Emmy is the founder of Kiindred and mother to 3 little ones. Over the last 4 years, she has worked with some of the most credible experts in the parenting space and is a keen contributor on all things parenthood.
Updated on Jun 14, 2024 · 2 mins read
The safest sleep positions during pregnancy

Pregnancy: When all you want to do is sleep but you just can’t. The reality, and irony, of pregnancy, is that you’ll probably never get worse sleep – yep even when that little babe arrives. Because sure, when the baby comes the sleep is broken and you’re up at all hours, but for the most part, when your head hits the pillow you are out cold and deep thanks to the sheer exhaustion. The cruel twist of fate in pregnancy is that when sleep is actually available to you – you just can’t do it. And sorry to say but it only gets worse as you get bigger.

Whilst you’re tossing and turning during those sleepless nights, there are some things you can – and should – do to make sure you’re sleeping safely with your little one on board.

If you were a side-sleeper pre-pregnancy then lucky you because this is the recommended sleeping position for mums-to-be (ideally the left side if you can manage it). As your pregnancy progresses and after around week 20 you should avoid sleeping on your back as the weight of your uterus can restrict blood flow to your baby and leave you feeling nauseous, dizzy, and short of breath.

Research suggests that sleeping on your side can help prevent stillbirth.

pregnant woman sleeping

As well as side-sleeping there are other things you can do in bed to ensure you’re keeping your baby safe, using pillows to prop yourself up can help prevent heartburn as well as blocked nasal passages which can affect some women during the night. This can also help elevate you if you do find yourself rolling onto your back during the night.

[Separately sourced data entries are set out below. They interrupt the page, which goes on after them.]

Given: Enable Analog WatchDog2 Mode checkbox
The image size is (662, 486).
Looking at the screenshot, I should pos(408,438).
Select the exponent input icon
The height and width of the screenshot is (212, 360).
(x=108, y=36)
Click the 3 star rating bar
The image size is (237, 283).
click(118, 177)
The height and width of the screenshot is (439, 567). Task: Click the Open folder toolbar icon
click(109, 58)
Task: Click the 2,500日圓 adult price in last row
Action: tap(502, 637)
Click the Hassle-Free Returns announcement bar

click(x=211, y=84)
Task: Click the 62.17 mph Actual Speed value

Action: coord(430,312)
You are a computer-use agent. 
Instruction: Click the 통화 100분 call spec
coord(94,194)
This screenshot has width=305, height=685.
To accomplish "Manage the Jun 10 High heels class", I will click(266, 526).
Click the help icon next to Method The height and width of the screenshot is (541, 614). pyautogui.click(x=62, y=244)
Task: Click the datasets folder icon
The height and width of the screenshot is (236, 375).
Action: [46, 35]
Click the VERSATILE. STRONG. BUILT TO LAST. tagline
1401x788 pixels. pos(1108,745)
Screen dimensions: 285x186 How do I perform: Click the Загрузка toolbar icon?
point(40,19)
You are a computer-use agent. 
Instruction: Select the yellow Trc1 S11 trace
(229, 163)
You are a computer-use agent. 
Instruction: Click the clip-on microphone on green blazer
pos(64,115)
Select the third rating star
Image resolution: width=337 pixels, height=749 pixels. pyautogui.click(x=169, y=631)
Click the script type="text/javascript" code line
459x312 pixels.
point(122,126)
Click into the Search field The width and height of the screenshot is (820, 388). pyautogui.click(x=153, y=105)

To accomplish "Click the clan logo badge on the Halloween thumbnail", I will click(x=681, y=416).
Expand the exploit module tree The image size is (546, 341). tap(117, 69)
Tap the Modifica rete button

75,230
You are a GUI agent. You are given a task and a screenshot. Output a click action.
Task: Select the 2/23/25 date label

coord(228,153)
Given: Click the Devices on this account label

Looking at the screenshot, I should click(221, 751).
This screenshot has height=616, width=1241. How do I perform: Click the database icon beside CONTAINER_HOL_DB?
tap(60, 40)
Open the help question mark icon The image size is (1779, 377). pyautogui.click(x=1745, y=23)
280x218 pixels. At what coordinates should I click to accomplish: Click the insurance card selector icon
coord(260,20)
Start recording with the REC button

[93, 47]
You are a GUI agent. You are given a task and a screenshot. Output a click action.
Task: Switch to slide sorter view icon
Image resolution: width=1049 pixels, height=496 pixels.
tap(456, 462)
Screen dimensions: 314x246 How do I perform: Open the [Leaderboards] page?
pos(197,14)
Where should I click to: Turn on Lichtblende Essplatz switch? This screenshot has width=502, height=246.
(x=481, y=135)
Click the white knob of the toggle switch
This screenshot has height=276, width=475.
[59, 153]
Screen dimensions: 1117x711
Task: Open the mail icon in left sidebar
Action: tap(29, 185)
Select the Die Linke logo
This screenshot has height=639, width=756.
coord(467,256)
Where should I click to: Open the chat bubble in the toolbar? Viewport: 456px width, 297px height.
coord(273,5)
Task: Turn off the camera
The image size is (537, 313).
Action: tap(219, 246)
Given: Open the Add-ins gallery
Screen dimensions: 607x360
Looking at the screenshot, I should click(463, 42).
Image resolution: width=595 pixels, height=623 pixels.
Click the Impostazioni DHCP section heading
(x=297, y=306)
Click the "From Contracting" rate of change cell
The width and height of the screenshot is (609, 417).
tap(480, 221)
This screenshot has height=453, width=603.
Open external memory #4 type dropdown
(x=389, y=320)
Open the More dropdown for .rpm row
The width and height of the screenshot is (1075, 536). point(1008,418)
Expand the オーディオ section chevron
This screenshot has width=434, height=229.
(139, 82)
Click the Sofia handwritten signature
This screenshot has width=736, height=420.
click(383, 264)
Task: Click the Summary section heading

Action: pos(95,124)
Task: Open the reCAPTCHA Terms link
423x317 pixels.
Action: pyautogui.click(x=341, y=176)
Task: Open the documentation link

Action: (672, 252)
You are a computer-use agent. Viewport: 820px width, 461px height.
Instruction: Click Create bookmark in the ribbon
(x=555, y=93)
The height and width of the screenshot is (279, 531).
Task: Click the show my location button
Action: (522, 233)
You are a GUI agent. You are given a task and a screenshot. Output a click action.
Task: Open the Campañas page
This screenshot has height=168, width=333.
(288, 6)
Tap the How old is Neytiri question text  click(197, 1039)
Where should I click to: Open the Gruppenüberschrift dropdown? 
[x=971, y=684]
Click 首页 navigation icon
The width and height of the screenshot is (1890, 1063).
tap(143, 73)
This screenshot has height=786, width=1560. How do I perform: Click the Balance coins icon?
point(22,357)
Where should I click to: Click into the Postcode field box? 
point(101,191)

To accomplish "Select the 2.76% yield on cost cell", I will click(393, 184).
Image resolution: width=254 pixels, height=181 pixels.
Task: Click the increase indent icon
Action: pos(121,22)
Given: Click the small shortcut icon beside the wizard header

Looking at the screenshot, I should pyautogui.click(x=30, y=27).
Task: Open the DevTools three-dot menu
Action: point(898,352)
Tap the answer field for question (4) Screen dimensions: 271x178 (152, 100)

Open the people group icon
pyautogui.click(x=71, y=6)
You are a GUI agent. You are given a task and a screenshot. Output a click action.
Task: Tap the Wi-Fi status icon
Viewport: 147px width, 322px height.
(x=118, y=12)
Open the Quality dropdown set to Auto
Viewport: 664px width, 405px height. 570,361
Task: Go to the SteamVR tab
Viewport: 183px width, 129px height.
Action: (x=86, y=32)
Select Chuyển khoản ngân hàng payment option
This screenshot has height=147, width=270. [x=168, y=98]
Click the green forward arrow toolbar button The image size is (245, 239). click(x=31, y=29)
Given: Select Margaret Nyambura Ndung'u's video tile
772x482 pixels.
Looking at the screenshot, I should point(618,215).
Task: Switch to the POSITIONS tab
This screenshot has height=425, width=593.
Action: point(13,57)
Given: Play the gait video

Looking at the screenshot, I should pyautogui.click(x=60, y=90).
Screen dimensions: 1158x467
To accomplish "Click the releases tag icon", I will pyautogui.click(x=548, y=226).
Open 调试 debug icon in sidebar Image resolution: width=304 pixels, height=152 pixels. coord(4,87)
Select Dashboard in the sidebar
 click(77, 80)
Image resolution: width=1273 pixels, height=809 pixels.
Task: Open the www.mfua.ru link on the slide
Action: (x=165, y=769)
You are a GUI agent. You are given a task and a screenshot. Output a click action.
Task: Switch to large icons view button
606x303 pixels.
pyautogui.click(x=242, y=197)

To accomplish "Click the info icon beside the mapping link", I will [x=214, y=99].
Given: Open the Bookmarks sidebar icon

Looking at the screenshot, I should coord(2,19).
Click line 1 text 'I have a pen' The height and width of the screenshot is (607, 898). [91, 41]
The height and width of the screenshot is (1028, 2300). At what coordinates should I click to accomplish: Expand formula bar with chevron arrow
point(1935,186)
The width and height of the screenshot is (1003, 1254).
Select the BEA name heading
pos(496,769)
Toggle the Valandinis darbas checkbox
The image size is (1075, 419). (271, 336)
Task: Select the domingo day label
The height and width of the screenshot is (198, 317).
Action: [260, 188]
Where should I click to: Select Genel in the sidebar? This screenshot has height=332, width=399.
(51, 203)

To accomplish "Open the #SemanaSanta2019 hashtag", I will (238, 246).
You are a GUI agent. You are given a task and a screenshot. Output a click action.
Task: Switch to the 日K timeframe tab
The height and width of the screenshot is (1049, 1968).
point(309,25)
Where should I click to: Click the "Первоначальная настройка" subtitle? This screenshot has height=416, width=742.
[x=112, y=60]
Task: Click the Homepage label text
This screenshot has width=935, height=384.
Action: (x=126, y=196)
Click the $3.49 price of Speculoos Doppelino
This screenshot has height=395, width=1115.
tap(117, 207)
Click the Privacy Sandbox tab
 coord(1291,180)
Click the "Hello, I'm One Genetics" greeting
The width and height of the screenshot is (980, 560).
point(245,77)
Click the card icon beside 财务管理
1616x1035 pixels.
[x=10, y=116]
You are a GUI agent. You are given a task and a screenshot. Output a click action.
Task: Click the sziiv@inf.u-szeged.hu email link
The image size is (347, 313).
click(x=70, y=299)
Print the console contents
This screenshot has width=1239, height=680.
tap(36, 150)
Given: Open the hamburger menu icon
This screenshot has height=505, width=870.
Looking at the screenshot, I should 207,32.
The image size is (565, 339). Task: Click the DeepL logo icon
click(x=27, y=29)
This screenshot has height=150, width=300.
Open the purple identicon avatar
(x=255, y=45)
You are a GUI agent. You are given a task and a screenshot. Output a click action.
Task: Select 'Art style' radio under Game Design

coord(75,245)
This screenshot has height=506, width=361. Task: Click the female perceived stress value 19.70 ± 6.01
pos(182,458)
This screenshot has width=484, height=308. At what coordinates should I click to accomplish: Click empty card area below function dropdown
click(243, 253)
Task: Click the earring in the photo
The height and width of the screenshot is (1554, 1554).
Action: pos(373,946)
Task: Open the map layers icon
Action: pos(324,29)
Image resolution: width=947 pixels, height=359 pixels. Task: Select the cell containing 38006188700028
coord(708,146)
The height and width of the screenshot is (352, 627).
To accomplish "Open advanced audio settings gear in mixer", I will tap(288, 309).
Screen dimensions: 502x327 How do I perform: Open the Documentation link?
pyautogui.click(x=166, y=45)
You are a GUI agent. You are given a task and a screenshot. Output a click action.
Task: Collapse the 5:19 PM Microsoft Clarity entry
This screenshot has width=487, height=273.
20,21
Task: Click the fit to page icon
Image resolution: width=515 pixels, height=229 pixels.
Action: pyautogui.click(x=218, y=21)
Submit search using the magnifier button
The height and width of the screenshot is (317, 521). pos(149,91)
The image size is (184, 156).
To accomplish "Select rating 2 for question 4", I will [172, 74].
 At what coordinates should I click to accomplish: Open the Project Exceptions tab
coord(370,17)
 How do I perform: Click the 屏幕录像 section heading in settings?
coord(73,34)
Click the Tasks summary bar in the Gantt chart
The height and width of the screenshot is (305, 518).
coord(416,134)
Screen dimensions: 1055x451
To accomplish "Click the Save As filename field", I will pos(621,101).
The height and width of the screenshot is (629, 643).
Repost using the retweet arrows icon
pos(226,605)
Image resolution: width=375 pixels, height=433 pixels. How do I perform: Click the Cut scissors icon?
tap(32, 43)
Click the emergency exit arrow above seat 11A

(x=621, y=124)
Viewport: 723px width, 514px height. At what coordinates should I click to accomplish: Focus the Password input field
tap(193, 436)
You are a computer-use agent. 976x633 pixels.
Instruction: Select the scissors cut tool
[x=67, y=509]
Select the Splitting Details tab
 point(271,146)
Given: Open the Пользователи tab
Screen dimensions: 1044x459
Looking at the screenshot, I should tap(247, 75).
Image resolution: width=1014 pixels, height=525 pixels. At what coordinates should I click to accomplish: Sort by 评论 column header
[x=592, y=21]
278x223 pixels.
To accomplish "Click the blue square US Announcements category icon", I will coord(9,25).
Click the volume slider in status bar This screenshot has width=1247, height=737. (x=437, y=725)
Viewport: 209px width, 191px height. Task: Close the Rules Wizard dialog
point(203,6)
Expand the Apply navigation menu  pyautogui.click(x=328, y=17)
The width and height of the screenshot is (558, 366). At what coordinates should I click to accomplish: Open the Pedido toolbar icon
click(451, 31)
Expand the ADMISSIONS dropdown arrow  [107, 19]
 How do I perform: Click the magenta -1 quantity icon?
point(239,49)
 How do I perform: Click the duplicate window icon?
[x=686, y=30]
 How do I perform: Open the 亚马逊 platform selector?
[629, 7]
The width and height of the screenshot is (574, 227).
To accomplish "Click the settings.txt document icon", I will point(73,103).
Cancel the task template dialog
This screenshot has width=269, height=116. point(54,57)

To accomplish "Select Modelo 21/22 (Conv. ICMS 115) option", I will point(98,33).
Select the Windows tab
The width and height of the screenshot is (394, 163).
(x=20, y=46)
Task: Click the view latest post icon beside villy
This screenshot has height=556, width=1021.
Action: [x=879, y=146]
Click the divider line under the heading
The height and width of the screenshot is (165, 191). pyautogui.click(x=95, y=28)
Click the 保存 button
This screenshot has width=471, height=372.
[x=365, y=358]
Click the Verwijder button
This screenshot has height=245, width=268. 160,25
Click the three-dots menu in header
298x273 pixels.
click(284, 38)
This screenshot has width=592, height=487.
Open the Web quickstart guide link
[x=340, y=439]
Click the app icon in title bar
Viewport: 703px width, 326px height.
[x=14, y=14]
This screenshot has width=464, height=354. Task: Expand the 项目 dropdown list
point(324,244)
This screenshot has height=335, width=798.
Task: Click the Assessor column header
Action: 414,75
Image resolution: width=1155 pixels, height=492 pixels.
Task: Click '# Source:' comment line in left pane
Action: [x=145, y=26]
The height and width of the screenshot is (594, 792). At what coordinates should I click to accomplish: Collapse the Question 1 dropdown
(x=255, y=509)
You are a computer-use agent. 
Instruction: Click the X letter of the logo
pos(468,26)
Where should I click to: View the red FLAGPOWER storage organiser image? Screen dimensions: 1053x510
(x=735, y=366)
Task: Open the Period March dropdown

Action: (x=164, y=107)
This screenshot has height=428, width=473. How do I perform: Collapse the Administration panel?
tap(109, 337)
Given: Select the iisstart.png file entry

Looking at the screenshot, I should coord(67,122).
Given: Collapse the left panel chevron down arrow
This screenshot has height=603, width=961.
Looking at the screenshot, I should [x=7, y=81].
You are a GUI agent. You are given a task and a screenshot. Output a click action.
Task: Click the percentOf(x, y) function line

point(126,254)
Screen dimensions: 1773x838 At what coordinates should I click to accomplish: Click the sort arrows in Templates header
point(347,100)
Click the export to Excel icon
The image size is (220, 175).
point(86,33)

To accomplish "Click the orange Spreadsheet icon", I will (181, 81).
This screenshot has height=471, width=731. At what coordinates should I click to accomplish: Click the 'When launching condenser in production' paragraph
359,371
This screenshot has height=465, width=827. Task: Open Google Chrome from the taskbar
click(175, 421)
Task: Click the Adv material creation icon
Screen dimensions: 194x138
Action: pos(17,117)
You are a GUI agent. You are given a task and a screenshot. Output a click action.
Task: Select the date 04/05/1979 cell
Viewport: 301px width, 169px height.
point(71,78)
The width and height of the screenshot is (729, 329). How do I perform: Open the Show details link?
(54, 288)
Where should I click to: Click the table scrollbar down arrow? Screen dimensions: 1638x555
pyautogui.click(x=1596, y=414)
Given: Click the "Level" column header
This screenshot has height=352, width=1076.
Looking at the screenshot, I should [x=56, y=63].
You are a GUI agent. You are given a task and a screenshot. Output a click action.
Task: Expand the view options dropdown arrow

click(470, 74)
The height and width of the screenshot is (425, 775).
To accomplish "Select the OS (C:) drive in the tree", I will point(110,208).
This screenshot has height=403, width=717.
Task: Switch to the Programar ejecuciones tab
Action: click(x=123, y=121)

Many women also find that having either a pregnancy pillow or simply a regular pillow to hug can help them feel more comfortable on their side (and prevent rolling too far on the stomach) and a pillow placed between the thighs can help ease pressure on the hips (especially in the third trimester). Pregnancy pillows come in an array of different shapes and sizes so it all comes down to personal preference.

If you are concerned about your sleeping position or have more questions, always speak with your doctor or midwife.